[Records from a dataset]
* * *
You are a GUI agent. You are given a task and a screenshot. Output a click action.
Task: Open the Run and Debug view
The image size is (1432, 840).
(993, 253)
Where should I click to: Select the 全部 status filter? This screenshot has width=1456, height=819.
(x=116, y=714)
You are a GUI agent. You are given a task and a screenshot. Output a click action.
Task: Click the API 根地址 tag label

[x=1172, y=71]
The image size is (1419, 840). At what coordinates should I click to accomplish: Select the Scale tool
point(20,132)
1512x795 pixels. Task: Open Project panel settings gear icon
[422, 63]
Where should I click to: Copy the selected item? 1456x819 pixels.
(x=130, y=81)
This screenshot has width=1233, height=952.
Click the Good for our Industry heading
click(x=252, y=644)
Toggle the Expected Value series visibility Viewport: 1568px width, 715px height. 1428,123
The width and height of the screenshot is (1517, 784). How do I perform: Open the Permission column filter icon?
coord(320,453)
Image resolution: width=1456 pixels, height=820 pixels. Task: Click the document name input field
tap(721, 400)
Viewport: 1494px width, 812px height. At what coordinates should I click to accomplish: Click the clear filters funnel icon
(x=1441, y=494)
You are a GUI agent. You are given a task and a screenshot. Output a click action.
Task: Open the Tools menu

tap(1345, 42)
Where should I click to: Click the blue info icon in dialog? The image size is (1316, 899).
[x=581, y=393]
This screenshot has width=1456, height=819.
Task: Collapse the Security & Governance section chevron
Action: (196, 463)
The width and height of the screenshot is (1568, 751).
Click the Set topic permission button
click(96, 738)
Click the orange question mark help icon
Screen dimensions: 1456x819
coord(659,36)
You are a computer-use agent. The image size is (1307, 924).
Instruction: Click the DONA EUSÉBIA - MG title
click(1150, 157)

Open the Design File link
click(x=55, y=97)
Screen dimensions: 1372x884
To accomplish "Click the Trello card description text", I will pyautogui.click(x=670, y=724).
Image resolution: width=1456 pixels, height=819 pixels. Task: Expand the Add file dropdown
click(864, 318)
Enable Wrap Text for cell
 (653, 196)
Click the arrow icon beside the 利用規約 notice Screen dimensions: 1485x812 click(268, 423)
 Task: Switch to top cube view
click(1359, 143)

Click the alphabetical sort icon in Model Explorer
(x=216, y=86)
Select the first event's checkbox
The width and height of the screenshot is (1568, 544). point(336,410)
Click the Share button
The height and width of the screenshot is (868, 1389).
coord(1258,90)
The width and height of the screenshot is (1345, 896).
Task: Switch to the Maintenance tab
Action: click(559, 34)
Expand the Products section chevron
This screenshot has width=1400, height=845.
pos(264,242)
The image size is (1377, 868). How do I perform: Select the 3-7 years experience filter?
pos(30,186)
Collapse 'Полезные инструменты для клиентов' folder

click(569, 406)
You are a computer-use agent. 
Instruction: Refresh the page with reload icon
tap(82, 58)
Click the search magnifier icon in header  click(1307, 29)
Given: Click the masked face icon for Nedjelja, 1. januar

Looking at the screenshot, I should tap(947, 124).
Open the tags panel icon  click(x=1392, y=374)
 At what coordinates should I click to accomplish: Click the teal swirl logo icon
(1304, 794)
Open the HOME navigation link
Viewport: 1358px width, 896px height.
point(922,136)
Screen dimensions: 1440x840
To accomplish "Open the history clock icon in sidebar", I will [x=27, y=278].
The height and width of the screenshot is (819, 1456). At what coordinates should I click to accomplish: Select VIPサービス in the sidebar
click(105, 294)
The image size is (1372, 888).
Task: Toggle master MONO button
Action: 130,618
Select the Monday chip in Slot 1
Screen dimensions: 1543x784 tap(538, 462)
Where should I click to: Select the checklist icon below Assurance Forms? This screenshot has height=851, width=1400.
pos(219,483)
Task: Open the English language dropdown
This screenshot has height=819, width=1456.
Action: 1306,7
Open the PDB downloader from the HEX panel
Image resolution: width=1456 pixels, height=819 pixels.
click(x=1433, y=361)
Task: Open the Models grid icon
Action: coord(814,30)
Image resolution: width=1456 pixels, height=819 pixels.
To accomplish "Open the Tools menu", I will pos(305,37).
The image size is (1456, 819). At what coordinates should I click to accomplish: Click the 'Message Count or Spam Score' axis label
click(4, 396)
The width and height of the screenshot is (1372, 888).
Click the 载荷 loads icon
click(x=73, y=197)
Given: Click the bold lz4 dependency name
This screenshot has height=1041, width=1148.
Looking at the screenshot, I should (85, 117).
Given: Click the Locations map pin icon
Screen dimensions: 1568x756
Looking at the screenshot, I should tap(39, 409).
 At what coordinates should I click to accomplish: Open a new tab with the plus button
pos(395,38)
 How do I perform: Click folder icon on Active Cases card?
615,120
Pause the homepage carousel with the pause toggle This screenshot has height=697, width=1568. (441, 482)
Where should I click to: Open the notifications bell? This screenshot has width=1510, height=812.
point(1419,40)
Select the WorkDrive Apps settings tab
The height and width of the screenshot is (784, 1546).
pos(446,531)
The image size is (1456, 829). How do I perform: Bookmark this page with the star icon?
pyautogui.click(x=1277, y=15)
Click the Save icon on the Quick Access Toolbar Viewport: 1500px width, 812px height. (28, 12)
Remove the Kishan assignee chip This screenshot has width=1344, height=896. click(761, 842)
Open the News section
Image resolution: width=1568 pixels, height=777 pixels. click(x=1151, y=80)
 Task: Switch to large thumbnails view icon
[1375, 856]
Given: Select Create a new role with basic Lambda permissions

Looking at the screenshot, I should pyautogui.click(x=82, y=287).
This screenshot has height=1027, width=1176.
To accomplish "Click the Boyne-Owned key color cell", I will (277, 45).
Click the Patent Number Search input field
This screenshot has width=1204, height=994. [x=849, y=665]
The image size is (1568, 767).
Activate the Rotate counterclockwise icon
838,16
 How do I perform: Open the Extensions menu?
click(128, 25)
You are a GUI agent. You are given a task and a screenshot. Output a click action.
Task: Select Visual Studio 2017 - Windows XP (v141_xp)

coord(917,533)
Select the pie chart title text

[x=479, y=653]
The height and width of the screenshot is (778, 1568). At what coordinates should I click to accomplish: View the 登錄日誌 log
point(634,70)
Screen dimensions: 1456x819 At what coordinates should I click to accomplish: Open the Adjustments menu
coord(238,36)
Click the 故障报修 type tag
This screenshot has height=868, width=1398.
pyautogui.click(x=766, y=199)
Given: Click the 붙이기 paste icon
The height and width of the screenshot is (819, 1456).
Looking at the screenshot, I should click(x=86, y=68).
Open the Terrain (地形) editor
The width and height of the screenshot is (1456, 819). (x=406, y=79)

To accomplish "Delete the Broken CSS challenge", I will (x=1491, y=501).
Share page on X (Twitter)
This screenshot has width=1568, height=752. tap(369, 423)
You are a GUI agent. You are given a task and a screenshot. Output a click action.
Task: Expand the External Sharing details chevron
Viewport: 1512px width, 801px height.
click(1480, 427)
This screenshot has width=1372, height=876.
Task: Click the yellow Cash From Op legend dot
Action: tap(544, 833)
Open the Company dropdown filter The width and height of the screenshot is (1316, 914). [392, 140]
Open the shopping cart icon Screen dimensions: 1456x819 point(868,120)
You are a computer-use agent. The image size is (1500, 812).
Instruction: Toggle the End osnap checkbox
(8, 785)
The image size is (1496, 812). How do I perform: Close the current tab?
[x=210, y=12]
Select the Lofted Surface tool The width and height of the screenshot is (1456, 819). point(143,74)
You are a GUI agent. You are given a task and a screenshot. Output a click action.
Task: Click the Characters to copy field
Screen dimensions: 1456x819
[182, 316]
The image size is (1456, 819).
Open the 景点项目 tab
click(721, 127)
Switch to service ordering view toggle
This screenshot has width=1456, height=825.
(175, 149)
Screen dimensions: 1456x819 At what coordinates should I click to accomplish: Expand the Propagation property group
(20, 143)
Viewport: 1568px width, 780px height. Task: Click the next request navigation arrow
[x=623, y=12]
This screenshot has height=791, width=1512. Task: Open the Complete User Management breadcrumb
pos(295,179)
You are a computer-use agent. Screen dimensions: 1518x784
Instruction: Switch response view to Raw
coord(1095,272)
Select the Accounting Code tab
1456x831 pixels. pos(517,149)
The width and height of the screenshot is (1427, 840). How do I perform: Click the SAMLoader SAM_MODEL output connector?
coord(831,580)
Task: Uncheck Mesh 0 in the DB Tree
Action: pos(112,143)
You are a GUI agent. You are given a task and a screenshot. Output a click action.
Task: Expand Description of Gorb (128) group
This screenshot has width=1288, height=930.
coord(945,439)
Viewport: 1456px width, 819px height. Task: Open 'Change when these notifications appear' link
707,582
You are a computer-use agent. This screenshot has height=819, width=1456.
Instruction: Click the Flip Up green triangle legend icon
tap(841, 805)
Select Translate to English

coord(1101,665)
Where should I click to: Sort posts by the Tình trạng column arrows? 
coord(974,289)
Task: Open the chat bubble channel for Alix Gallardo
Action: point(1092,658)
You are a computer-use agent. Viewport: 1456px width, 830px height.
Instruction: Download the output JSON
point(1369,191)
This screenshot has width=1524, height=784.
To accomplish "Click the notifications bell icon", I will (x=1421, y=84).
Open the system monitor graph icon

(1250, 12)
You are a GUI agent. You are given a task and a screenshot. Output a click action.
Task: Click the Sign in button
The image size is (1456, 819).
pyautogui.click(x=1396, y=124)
* * *
- _Problem_:
Give back precisely the lines above that start at the line containing "The image size is (1568, 767)." and end at the line containing "Task: Click the Characters to copy field", inclusive. No other lines belong in the output.

- _Exercise output_:
The image size is (1568, 767).
Activate the Rotate counterclockwise icon
838,16
 How do I perform: Open the Extensions menu?
click(128, 25)
You are a GUI agent. You are given a task and a screenshot. Output a click action.
Task: Select Visual Studio 2017 - Windows XP (v141_xp)

coord(917,533)
Select the pie chart title text

[x=479, y=653]
The height and width of the screenshot is (778, 1568). At what coordinates should I click to accomplish: View the 登錄日誌 log
point(634,70)
Screen dimensions: 1456x819 At what coordinates should I click to accomplish: Open the Adjustments menu
coord(238,36)
Click the 故障报修 type tag
This screenshot has height=868, width=1398.
pyautogui.click(x=766, y=199)
Given: Click the 붙이기 paste icon
The height and width of the screenshot is (819, 1456).
Looking at the screenshot, I should click(x=86, y=68).
Open the Terrain (地形) editor
The width and height of the screenshot is (1456, 819). (x=406, y=79)

To accomplish "Delete the Broken CSS challenge", I will (x=1491, y=501).
Share page on X (Twitter)
This screenshot has width=1568, height=752. tap(369, 423)
You are a GUI agent. You are given a task and a screenshot. Output a click action.
Task: Expand the External Sharing details chevron
Viewport: 1512px width, 801px height.
click(1480, 427)
This screenshot has width=1372, height=876.
Task: Click the yellow Cash From Op legend dot
Action: tap(544, 833)
Open the Company dropdown filter The width and height of the screenshot is (1316, 914). [392, 140]
Open the shopping cart icon Screen dimensions: 1456x819 point(868,120)
You are a computer-use agent. The image size is (1500, 812).
Instruction: Toggle the End osnap checkbox
(8, 785)
The image size is (1496, 812). How do I perform: Close the current tab?
[x=210, y=12]
Select the Lofted Surface tool The width and height of the screenshot is (1456, 819). point(143,74)
You are a GUI agent. You are given a task and a screenshot. Output a click action.
Task: Click the Characters to copy field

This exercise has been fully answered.